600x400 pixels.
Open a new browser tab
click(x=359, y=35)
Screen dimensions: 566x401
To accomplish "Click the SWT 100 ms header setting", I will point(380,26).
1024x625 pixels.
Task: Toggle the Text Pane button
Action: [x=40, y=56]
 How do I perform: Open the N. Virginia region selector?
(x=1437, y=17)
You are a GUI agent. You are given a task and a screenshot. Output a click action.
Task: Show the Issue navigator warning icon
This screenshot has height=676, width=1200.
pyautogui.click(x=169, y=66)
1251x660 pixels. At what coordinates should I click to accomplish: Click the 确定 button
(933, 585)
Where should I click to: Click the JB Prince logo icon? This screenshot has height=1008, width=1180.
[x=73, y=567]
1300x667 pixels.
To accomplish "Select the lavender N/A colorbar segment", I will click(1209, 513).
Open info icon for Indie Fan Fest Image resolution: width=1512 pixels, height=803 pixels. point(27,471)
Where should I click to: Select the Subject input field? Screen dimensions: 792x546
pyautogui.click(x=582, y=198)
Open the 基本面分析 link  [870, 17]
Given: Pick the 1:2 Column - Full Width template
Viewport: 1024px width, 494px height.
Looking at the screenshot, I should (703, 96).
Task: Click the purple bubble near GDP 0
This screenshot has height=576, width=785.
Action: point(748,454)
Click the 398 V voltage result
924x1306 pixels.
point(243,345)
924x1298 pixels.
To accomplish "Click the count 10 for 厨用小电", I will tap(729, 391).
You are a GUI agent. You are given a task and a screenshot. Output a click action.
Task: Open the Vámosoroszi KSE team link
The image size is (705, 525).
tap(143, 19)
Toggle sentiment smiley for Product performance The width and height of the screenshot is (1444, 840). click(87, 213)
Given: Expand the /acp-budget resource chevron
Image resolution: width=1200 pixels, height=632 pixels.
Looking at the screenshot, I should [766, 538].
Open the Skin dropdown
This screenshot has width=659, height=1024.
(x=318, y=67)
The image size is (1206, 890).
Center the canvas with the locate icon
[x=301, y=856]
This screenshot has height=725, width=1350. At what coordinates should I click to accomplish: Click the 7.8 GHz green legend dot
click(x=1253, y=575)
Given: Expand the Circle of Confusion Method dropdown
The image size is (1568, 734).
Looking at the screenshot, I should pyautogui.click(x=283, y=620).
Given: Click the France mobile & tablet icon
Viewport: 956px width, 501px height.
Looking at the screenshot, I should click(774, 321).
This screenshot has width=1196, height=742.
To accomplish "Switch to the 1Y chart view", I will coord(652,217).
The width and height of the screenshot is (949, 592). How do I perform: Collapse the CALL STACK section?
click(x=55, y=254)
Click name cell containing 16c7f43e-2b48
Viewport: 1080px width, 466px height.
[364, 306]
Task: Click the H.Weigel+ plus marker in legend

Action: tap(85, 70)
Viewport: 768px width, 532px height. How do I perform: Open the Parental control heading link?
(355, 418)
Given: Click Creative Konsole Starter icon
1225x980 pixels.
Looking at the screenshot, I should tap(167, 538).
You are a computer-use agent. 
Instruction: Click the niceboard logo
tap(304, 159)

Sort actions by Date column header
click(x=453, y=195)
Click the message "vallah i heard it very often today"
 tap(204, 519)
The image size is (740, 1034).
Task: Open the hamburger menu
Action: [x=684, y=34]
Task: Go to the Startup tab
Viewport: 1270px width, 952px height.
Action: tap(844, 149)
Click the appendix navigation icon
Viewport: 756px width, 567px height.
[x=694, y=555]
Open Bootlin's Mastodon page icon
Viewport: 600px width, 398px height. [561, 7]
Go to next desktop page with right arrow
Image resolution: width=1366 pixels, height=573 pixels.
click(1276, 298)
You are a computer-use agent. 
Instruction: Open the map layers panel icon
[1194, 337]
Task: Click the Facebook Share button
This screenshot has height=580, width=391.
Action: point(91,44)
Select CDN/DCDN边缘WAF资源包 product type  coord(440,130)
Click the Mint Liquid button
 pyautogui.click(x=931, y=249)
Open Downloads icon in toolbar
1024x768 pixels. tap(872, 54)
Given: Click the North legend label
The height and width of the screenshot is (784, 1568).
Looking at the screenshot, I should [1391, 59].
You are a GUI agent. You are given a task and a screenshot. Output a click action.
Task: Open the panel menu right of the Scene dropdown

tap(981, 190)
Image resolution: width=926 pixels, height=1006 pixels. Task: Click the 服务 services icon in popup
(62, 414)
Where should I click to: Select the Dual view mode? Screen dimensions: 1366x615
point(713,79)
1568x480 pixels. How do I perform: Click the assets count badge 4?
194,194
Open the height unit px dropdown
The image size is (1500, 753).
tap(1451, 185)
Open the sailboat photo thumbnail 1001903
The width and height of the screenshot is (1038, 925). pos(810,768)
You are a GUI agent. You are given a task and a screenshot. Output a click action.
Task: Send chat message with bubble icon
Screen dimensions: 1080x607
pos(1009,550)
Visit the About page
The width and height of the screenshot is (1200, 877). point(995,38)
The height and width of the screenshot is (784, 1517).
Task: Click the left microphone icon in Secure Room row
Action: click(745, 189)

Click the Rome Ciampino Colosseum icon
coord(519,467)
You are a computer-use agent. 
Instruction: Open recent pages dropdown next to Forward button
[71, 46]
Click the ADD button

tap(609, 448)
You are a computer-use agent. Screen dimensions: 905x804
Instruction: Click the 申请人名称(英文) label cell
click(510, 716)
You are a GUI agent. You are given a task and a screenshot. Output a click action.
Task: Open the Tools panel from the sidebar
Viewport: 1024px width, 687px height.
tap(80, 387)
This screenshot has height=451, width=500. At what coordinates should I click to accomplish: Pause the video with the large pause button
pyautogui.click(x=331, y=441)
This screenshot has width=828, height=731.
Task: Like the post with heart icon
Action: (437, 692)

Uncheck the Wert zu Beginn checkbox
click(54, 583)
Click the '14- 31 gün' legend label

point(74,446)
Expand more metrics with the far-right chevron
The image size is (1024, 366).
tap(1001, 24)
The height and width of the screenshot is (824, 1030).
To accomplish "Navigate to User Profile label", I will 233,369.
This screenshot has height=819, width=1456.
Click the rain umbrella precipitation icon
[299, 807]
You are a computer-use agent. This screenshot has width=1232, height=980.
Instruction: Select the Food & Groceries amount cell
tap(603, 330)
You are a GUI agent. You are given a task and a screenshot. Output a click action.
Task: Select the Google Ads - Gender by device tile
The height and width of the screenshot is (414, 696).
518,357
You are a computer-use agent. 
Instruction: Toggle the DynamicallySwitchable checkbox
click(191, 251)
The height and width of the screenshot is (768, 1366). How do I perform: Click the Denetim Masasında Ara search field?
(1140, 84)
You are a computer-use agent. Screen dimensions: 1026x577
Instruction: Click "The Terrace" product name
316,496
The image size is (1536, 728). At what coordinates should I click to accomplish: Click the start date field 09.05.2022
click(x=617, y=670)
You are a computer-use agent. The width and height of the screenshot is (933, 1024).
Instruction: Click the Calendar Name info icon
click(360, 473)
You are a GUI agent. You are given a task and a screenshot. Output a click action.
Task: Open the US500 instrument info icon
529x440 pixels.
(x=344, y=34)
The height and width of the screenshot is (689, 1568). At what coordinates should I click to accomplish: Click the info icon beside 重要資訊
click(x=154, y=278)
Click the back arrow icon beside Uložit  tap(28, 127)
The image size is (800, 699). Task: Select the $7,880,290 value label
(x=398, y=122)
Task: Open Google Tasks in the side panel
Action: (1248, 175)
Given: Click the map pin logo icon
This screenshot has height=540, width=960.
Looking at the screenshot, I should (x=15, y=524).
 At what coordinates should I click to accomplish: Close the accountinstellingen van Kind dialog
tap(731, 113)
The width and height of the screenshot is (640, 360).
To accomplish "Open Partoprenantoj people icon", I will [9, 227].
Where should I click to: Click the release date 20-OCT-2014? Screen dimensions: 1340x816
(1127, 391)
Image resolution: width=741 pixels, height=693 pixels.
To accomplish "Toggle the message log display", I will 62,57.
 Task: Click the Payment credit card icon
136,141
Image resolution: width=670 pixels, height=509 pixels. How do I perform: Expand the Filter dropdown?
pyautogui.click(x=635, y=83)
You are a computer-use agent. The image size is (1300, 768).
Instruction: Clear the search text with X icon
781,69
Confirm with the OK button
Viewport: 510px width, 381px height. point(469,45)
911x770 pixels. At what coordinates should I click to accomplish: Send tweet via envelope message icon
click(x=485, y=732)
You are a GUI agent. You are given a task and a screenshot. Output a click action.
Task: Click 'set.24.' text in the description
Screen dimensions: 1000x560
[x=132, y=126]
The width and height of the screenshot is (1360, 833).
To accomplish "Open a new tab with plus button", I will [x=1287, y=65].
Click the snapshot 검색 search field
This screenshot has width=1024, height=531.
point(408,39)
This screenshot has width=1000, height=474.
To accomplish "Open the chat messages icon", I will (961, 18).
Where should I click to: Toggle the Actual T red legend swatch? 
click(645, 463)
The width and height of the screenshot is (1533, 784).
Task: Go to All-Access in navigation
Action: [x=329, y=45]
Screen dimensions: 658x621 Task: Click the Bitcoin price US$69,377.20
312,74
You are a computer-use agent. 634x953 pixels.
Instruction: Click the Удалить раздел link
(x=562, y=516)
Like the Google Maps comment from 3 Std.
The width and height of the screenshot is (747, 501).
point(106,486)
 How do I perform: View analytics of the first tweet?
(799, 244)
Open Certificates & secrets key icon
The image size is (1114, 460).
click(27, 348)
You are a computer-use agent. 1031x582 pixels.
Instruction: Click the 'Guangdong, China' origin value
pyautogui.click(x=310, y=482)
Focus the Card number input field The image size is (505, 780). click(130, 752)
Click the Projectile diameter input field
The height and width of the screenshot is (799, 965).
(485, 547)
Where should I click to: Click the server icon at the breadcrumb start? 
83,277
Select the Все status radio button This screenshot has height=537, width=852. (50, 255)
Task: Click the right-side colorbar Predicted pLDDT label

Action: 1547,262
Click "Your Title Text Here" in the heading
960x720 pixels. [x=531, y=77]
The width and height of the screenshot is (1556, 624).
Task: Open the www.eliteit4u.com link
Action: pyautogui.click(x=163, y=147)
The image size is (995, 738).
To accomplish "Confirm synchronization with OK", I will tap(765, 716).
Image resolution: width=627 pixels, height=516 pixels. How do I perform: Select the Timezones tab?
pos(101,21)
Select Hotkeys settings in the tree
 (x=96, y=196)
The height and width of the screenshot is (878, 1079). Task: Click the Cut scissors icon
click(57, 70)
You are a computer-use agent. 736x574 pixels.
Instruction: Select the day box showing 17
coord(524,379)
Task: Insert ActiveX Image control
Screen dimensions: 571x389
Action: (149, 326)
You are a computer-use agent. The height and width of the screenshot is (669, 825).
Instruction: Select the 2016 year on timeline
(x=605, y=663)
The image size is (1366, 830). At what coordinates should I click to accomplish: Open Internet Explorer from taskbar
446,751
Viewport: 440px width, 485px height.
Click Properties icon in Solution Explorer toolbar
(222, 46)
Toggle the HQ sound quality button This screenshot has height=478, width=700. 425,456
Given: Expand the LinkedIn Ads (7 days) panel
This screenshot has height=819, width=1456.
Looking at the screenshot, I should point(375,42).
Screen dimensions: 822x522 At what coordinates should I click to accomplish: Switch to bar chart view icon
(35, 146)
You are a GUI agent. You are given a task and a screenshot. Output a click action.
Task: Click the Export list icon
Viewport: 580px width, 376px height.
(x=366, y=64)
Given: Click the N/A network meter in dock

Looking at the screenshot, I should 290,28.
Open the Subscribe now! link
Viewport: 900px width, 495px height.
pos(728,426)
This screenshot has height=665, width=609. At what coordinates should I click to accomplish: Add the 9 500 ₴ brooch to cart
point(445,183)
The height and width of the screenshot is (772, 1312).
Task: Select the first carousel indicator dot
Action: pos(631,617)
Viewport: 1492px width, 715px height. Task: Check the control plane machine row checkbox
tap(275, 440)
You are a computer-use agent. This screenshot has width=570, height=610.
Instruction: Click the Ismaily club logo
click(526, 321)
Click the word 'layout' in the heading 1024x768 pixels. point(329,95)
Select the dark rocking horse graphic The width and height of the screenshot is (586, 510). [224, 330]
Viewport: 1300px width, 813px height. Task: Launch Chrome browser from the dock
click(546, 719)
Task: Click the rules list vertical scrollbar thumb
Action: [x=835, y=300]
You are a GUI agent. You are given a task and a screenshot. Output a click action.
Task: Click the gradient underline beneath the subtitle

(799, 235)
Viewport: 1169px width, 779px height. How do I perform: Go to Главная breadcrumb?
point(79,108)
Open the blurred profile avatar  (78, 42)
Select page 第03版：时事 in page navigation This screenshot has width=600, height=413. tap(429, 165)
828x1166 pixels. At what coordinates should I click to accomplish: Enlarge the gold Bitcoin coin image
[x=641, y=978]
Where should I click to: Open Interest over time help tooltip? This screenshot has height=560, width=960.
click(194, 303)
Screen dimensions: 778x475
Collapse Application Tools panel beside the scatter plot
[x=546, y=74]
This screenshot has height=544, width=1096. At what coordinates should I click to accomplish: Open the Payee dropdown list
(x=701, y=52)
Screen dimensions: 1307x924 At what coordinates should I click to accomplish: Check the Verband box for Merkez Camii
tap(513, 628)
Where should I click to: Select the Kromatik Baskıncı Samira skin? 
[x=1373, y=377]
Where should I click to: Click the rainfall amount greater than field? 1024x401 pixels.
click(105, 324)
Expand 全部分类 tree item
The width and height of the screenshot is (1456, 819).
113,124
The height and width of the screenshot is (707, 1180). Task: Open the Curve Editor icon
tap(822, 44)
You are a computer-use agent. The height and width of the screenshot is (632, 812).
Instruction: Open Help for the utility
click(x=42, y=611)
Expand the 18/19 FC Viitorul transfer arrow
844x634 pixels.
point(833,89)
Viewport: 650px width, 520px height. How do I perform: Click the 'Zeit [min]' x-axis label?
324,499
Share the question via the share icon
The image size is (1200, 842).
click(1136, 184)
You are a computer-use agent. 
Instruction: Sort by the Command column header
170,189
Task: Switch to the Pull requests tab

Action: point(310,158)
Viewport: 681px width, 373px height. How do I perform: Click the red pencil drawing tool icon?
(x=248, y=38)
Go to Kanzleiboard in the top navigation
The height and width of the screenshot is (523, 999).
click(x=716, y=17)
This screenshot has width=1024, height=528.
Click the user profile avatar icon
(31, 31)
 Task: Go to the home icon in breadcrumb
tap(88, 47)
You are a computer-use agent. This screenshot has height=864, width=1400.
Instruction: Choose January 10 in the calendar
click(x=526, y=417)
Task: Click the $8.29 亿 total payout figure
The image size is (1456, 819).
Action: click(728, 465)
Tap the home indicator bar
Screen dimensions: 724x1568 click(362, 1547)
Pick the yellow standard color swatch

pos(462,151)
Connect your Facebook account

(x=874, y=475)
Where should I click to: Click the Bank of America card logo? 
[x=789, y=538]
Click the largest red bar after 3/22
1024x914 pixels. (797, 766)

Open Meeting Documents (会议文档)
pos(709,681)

-.-.-

**YOUR INSTRUCTIONS**
Pull together all lines from the data that mention the word "chat".

**ANSWER BELOW**
Task: Send chat message with bubble icon
To accomplish "Open the chat messages icon", I will (961, 18).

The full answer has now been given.